Rewrite the rows from the line containing "has width=1536, height=618." to the line containing "(486, 840)." as a JSON list of strings, one string per line, leaving out blank lines.

--------------------------------

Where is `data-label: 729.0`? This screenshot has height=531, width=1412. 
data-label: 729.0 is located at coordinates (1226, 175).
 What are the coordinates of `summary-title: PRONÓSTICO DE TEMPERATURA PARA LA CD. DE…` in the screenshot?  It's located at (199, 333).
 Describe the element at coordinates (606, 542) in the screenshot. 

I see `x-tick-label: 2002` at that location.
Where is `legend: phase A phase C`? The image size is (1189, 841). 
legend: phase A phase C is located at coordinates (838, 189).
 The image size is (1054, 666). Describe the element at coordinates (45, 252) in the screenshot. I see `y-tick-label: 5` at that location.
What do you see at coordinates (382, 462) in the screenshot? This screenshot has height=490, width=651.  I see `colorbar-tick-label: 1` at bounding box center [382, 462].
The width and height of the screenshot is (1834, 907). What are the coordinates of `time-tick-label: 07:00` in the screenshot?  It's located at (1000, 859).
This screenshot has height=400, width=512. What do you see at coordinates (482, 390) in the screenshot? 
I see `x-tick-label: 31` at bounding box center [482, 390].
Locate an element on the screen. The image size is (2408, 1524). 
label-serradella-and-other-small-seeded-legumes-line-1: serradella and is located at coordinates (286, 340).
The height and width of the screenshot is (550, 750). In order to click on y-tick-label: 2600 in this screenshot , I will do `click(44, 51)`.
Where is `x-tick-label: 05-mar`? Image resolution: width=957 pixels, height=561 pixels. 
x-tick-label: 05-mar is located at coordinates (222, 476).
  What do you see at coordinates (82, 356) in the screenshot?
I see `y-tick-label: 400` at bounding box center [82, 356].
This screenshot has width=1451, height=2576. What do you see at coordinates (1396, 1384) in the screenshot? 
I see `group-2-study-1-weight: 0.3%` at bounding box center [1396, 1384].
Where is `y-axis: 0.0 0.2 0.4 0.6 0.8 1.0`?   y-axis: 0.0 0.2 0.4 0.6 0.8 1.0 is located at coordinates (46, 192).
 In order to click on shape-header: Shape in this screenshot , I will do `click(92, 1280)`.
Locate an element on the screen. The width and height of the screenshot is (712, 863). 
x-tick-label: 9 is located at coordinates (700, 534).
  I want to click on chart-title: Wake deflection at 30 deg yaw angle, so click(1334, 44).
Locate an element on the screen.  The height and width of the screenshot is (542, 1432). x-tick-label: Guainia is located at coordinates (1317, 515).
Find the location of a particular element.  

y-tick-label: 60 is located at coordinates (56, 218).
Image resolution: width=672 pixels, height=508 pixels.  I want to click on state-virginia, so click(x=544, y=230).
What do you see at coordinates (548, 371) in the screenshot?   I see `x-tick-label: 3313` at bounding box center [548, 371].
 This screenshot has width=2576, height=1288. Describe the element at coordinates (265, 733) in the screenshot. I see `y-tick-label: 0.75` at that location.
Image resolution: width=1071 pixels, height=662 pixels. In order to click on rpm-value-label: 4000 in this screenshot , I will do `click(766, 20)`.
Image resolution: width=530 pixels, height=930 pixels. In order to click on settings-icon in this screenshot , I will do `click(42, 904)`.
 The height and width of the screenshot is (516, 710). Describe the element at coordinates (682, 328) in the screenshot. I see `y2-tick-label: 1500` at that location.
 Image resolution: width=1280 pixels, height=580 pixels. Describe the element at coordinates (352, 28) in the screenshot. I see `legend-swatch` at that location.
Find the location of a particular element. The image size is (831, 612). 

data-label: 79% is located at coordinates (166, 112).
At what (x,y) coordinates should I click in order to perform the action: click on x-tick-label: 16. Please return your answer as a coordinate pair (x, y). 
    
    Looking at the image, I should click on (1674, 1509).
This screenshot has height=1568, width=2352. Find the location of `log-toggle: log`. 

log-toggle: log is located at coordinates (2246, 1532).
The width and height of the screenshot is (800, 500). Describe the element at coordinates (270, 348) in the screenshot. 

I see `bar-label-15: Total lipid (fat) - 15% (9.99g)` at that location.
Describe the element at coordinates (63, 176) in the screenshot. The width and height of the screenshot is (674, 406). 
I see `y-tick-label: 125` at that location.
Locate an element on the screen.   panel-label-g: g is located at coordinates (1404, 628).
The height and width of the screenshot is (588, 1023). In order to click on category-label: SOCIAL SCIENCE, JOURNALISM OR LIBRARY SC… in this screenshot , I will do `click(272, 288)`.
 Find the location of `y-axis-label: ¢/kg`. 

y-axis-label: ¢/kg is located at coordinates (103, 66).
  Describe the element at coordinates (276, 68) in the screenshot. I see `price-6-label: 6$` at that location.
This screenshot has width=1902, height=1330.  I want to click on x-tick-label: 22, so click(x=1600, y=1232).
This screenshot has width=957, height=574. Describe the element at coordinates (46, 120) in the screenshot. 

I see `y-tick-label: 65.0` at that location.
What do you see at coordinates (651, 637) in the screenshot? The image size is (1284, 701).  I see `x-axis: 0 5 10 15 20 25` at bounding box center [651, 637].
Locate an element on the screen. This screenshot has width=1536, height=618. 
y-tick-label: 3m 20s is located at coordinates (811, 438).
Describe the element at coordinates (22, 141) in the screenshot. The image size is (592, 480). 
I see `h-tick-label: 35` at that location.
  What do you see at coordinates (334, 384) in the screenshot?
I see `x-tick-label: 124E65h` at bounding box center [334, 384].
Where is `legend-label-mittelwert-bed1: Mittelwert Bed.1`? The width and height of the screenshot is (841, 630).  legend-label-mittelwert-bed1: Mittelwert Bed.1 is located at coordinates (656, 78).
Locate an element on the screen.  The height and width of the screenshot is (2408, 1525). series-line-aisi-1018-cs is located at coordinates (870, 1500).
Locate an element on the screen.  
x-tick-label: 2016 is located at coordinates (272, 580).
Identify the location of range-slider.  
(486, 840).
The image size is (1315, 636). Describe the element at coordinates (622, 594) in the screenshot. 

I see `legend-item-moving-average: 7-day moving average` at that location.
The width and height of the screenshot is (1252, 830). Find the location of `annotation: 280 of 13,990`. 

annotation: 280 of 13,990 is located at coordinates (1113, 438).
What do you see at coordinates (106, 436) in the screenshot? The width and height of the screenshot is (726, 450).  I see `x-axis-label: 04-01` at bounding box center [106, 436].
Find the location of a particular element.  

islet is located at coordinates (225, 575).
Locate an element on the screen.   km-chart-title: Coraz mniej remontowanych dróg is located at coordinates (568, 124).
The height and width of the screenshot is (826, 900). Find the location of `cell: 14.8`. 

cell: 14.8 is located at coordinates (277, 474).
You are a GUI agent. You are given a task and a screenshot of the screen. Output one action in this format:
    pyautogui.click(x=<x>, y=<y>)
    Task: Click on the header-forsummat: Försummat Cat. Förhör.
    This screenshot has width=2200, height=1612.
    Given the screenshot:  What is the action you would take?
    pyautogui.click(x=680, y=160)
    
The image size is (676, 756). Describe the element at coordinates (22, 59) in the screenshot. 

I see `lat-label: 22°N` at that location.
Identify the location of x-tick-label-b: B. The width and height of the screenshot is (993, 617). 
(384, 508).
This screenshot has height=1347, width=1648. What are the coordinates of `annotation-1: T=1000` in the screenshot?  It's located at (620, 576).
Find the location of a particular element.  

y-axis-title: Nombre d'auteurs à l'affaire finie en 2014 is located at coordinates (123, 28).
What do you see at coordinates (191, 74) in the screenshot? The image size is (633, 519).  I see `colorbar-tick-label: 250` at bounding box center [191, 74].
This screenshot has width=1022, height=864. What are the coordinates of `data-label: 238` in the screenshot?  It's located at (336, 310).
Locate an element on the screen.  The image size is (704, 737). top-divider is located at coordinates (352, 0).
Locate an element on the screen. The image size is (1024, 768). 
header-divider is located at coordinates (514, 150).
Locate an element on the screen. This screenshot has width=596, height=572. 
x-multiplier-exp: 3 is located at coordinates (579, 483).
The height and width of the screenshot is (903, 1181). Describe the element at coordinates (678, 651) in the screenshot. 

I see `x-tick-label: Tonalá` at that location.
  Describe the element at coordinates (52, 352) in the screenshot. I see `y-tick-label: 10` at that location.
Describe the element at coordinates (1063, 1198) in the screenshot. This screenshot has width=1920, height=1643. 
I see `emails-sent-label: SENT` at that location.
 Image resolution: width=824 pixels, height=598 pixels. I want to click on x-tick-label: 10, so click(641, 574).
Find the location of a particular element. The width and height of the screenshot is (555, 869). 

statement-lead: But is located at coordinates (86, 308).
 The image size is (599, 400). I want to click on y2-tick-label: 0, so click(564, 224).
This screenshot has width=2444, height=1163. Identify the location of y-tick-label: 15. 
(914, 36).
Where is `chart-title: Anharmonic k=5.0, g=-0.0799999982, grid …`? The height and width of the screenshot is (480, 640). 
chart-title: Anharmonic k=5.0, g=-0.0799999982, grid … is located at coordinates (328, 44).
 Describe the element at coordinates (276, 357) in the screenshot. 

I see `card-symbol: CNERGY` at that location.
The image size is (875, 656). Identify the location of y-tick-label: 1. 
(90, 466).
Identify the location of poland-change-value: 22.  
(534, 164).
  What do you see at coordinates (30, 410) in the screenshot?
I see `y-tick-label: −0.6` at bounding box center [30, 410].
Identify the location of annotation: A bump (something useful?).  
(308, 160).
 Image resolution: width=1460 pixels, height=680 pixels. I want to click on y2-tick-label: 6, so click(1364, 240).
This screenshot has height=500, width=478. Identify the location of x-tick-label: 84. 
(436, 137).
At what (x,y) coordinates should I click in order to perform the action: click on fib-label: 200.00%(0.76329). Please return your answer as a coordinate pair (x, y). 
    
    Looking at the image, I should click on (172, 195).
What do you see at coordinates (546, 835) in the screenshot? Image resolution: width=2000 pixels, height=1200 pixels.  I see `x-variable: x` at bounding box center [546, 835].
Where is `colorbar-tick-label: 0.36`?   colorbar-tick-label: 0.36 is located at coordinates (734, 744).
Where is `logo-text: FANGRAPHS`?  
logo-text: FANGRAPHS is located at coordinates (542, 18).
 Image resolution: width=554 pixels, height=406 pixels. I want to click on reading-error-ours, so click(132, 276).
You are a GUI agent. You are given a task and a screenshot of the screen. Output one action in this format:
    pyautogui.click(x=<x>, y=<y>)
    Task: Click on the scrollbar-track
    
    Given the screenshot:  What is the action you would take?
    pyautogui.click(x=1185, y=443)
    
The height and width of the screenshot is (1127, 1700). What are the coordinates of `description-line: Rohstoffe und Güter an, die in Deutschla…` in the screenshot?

--------------------------------

**Exercise solution**:
[
  "Locate an element on the screen. This screenshot has width=1536, height=618. ",
  "y-tick-label: 3m 20s is located at coordinates (811, 438).",
  "Describe the element at coordinates (22, 141) in the screenshot. The image size is (592, 480). ",
  "I see `h-tick-label: 35` at that location.",
  "  What do you see at coordinates (334, 384) in the screenshot?",
  "I see `x-tick-label: 124E65h` at bounding box center [334, 384].",
  "Where is `legend-label-mittelwert-bed1: Mittelwert Bed.1`? The width and height of the screenshot is (841, 630).  legend-label-mittelwert-bed1: Mittelwert Bed.1 is located at coordinates (656, 78).",
  "Locate an element on the screen.  The height and width of the screenshot is (2408, 1525). series-line-aisi-1018-cs is located at coordinates (870, 1500).",
  "Locate an element on the screen.  ",
  "x-tick-label: 2016 is located at coordinates (272, 580).",
  "Identify the location of range-slider.  ",
  "(486, 840)."
]